1
votes

In the context of implementing a "search window" for fast dynamic time warping in C, I need to build a structure that represents a sparse binary matrix with a very particular structure.

This matrix has some strong structural constraints on it: specifically, there is only one "run" of non-zero data per row, although that run is of variable length. The value of the starting cell's column index and ending cell's column index increases monotonically as the row increases:

Example valid matrices (* = filled, . = unfilled)

  0 1 2 3 4 5
0 * * * . . .
1 . * * * . .
2 . * * * . .
3 . . * * * *
4 . . * * * *


  0 1 2 3 4 5
0 * * * * . .
1 . * * * * .
2 . . * * * .
3 . . . . * *
4 . . . . . *

Example invalid matrices:

  0 1 2 3 4 5
0 * * * . * * <-- more than one continuous run
1 . * * * . .
2 . * * * . .
3 . . * * * *
4 . . * * * *

  0 1 2 3 4 5
0 * * * . . .
1 . * * * . .
2 . * * * . .
3 * * * * * * <-- start index not monotonically increasing
4 . . * * * *


  0 1 2 3 4 5
0 * * * . . .
1 . * * * * .
2 . * * * . . <-- end index not monotonically increasing
3 . . * * * *
4 . . * * * *

These sparse matrices are mostly populated on the diagonals, but they are not square, so I don't know if I should be using "jagged diagonal storage".
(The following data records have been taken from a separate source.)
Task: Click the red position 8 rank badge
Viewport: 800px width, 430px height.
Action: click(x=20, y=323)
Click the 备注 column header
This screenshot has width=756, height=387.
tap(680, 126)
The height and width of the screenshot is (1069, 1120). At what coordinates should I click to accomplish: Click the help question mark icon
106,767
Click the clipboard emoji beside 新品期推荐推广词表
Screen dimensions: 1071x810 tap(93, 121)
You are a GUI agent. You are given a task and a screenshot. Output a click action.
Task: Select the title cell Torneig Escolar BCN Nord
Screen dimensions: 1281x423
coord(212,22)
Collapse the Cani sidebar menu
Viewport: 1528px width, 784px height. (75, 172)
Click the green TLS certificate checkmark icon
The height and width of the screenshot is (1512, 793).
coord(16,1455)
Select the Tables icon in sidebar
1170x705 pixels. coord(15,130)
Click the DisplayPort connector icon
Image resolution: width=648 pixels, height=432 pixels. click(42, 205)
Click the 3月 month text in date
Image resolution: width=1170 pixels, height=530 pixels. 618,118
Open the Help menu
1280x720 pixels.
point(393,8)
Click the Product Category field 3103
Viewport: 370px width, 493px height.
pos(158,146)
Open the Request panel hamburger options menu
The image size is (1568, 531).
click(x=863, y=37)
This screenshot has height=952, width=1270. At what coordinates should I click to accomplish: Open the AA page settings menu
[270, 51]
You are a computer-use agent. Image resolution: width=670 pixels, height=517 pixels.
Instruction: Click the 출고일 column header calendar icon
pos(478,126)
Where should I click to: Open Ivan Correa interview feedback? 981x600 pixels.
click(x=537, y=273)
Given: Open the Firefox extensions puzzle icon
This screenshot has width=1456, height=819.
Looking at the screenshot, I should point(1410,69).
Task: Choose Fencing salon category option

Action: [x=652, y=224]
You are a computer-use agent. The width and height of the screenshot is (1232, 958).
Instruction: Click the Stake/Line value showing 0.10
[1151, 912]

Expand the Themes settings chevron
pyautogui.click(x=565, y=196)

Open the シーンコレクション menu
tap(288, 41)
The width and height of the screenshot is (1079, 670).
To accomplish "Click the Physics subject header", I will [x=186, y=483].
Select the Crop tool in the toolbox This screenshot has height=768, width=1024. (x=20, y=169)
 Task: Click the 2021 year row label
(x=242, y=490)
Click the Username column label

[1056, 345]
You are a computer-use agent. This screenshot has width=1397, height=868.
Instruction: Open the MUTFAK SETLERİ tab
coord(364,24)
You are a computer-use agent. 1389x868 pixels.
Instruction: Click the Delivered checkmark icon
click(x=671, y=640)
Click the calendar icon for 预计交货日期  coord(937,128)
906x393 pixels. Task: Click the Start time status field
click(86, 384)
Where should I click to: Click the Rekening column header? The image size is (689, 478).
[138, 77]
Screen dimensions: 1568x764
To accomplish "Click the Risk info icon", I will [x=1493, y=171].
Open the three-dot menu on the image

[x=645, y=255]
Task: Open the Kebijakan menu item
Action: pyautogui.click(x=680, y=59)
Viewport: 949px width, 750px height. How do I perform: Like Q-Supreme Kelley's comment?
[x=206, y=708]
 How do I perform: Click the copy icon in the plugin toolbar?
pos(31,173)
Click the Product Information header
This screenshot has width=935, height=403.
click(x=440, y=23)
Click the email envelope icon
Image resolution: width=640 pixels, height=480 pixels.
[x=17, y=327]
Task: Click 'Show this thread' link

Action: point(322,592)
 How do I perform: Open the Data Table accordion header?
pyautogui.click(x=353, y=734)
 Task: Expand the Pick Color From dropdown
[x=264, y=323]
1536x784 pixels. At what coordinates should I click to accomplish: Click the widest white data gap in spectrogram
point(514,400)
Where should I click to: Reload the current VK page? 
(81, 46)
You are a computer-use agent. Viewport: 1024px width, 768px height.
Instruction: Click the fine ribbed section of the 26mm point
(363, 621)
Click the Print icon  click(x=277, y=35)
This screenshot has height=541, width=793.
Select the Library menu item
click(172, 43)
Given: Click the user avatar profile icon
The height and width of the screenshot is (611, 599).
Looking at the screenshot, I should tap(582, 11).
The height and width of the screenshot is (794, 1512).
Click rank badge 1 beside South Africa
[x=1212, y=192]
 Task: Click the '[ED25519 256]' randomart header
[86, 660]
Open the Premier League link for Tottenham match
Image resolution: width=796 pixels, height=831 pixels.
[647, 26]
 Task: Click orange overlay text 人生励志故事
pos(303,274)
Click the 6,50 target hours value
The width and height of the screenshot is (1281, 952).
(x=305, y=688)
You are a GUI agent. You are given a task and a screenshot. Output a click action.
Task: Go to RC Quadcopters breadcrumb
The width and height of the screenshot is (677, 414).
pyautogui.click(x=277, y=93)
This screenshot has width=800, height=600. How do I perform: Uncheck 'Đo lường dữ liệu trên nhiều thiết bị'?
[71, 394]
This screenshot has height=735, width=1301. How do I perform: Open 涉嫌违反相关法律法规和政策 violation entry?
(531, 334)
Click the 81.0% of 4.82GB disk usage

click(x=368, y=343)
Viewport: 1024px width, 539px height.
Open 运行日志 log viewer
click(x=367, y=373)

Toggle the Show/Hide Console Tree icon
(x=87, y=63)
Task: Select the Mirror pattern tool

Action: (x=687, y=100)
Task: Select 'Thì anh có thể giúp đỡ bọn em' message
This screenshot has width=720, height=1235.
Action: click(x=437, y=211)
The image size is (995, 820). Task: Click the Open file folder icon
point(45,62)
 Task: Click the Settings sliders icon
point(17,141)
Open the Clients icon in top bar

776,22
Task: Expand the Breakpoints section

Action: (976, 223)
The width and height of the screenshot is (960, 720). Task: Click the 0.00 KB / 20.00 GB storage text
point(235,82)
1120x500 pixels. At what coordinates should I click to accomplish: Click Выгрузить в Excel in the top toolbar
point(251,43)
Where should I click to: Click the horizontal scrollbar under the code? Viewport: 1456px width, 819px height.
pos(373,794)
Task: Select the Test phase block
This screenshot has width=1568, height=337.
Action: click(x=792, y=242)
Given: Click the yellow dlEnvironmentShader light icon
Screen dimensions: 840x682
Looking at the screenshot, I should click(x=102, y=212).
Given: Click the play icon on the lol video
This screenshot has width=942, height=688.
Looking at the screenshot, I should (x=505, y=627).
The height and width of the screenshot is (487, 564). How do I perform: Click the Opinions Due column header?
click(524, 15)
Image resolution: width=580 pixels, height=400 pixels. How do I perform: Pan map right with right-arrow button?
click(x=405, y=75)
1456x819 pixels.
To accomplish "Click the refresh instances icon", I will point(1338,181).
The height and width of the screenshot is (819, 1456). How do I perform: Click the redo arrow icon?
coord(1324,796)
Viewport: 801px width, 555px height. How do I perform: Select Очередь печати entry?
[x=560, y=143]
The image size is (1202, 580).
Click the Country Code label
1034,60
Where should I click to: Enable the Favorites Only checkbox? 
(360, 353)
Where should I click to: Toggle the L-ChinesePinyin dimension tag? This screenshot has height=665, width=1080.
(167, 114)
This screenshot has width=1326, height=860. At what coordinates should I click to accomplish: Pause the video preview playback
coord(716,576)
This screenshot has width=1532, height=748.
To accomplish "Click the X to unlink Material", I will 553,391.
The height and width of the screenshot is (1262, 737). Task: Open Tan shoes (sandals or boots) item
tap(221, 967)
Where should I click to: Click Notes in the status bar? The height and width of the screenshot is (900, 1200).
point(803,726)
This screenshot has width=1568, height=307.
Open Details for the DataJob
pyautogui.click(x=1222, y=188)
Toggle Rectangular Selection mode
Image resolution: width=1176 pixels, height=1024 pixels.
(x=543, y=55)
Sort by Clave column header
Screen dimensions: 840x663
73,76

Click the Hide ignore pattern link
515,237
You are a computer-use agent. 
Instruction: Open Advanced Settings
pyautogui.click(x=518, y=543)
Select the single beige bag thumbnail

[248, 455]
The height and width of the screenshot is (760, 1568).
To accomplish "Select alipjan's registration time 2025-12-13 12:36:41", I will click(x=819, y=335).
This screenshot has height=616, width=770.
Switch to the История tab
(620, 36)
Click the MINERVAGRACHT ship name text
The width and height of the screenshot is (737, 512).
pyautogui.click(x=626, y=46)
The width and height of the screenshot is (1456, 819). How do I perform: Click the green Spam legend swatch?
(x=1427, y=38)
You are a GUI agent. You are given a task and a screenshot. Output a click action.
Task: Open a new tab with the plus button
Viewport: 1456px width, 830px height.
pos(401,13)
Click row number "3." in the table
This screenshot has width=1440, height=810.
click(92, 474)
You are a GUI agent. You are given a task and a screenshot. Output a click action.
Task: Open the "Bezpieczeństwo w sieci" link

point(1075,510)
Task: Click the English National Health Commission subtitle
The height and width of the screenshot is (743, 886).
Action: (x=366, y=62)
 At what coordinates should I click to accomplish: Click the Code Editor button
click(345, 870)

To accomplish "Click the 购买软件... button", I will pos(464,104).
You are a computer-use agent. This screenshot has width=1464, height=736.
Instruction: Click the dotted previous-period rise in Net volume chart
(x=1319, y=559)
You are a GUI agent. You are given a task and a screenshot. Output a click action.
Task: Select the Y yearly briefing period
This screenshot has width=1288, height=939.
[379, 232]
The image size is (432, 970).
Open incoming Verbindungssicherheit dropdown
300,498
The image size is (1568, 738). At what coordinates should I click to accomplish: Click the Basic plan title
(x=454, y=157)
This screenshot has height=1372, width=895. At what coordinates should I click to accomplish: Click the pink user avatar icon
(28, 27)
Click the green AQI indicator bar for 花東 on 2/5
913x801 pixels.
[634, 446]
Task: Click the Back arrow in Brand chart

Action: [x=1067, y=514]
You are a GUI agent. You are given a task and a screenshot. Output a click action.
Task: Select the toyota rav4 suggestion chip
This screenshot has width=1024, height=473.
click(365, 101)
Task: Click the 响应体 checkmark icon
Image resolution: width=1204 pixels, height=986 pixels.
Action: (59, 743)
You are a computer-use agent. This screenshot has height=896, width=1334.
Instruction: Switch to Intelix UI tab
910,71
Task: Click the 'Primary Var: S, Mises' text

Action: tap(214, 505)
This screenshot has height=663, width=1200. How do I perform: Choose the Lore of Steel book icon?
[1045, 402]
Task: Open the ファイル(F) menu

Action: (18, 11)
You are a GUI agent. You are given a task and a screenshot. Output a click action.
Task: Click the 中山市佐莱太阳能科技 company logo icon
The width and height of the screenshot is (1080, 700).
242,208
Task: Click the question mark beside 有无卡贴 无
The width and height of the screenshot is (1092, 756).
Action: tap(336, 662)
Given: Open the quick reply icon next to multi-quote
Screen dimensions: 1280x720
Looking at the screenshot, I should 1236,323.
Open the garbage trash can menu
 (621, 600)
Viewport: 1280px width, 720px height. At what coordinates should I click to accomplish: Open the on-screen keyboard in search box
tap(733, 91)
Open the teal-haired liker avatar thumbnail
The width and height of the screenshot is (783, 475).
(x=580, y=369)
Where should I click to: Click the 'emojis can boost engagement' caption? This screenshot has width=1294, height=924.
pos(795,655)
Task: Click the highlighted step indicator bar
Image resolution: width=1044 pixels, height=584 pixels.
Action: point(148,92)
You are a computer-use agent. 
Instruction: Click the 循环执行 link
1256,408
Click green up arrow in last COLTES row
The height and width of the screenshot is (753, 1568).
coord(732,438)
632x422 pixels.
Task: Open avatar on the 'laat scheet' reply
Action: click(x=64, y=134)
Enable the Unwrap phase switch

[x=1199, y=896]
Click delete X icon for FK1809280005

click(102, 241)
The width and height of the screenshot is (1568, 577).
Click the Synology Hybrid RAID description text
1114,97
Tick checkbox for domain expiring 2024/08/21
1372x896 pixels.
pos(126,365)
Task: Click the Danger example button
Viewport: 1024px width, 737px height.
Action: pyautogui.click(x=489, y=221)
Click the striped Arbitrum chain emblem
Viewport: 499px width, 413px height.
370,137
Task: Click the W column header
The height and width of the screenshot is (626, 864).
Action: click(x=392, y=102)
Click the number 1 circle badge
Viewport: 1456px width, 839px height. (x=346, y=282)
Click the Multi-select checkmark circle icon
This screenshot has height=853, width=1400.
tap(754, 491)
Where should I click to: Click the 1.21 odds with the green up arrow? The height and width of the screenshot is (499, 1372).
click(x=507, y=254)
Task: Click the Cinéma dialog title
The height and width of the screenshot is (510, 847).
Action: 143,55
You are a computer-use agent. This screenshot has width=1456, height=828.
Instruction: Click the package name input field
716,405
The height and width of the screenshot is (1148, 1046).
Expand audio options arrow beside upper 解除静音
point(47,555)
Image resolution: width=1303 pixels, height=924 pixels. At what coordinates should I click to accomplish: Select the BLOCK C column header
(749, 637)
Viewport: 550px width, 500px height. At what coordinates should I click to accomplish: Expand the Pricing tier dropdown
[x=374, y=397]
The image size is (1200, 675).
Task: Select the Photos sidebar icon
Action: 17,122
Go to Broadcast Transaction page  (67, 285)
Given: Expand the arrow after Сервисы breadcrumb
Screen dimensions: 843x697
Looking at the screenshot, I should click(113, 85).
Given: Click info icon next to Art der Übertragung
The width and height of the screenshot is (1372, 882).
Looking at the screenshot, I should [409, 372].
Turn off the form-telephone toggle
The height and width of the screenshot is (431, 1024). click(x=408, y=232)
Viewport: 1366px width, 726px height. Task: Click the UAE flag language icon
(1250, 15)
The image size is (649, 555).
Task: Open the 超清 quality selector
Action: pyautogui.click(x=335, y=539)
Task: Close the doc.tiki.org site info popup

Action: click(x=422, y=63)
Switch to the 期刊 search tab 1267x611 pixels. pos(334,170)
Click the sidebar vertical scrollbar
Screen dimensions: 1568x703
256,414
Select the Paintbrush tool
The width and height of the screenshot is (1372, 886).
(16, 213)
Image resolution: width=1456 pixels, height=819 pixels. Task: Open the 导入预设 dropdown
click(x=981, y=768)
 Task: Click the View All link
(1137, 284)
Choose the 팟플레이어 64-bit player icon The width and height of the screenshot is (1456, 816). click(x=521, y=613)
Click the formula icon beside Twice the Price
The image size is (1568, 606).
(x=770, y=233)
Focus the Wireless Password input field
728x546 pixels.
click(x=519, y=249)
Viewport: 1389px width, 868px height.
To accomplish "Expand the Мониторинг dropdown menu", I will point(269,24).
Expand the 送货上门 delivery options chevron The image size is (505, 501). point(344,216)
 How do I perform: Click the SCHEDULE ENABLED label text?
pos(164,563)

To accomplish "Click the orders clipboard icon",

My current approach is to store (start, end) column indices for each row: i.e.

  0 1 2 3 4 5
0 * * * . . .
1 . * * * . .
2 . * * * . .
3 . . * * * *
4 . . * * * *

is (logically) stored as

(0, 0) --> (0, 2)
(1, 1) --> (1, 3)
(2, 1) --> (2, 3)
(3, 2) --> (3, 5) 
(4, 2) --> (4, 5)

(although these are internally stored as ravelled indices, i.e.)

(0 * num_cols + 0) --> (0 * num_cols + 2)
(1 * num_cols + 1) --> (1 * num_cols + 3)

so the final structure ends up looking like

[0, 2, 7, 9, 13, 15, 20, 23, 26, 29]

Then, this structure is delta encoded like

[first_value, offset_1, offset_2, ...]
[0, 2, 5, 2, 4, 2, 5, 3, 3, 3] 

Because these delta values are small and positive, we can take advantage of packing them into some flavor of VARINT structure.

First question: do these matrices have a well-known name? Can't seem to find much in the literature.

Second question: is this storage scheme taking advantage of all the strong properties of the matrices? Can I abuse the constraints in order to store less data somehow?

I have read a few documents describing sparse matrix storage for general sparse matrices, but it strikes me that this special case structure might have a special case optimal storage / encoding scheme.

1
So there is always exactly one run of non-zero values per row, or can there be rows with only zeros?John Bollinger
How much shorter than a whole row can you rely on the non-zero runs to be?John Bollinger
What bounds, if any, are there on the dimensions of the matrices you need to represent?John Bollinger
Is minimum storage size your most important criterion? Because smaller size generally correlates with more expensive access.John Bollinger
@JohnBollinger There is always exactly one run of non-zero values per row. There are no rows with only zeros. It is possible in theory that the run could span the length of a whole row. The matrices are in theory unbounded in size: an m x n matrix is used to compute timewarp distance for a pair of timeseries of length m and length n. In practice, I don't expect to see timeseries of length more than 2^16 or so. Eventually, this data structure will need to support iterating over set indices -- I could be convinced that a different tradeoff between space and time is reasonable. Thoughts?mrdmnd

1 Answers

1
votes

I think your approach of considering the absolute index values (and then using delta encoding) already yields good results, but it does not make use of the monotonically incrementing start/end-index constraint.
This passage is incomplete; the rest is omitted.